- Data for finding displayed items:
=======

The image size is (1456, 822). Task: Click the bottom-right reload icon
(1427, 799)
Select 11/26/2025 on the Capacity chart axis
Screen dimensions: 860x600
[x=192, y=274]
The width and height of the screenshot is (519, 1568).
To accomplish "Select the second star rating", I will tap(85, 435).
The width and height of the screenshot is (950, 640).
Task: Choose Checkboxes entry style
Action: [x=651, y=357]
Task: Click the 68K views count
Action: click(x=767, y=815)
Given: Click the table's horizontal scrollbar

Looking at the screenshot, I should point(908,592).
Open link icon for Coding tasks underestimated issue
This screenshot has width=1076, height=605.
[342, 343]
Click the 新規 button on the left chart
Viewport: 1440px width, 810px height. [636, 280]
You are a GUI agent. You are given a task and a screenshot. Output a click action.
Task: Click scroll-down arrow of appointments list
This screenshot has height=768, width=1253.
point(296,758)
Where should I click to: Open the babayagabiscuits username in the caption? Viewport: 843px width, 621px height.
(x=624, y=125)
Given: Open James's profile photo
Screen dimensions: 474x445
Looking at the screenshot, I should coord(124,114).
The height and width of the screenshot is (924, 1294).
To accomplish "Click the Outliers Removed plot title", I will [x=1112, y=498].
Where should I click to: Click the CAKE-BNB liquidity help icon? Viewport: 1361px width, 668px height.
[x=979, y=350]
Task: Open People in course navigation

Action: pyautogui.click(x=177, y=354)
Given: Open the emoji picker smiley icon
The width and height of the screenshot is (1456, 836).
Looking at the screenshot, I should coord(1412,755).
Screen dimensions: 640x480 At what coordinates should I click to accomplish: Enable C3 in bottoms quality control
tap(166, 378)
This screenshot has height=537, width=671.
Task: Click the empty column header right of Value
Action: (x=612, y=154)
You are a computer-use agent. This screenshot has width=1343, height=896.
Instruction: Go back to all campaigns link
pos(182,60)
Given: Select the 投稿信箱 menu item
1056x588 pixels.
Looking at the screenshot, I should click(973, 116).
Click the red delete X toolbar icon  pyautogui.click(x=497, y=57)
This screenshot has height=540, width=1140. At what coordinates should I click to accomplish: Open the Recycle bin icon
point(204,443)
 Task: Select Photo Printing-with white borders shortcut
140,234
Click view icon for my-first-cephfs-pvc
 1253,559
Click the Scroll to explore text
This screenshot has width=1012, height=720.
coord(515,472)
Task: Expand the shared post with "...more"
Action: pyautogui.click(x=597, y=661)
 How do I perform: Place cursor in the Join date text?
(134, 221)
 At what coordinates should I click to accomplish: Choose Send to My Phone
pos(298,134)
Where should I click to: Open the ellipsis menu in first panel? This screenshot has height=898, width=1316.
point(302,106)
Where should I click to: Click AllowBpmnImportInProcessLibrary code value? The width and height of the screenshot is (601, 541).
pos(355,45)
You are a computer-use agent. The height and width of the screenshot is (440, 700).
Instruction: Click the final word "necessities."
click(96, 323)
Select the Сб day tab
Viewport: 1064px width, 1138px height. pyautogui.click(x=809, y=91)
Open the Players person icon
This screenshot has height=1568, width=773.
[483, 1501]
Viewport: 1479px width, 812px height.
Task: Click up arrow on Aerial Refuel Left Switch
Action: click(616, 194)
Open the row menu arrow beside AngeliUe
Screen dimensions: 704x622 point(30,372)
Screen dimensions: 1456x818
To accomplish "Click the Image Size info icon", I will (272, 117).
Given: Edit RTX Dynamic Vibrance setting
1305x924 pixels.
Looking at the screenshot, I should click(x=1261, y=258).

=======

- DO THIS:
In the data starting at the line containing "Where should I click to: Open the ellipsis" and ending at the line containing "click(96, 323)", change "ellipsis menu" to "three-dot menu". Write out those lines again with nothing else altered.

- FINISHED EXERCISE:
Where should I click to: Open the three-dot menu in first panel? This screenshot has height=898, width=1316.
point(302,106)
Where should I click to: Click AllowBpmnImportInProcessLibrary code value? The width and height of the screenshot is (601, 541).
pos(355,45)
You are a computer-use agent. The height and width of the screenshot is (440, 700).
Instruction: Click the final word "necessities."
click(96, 323)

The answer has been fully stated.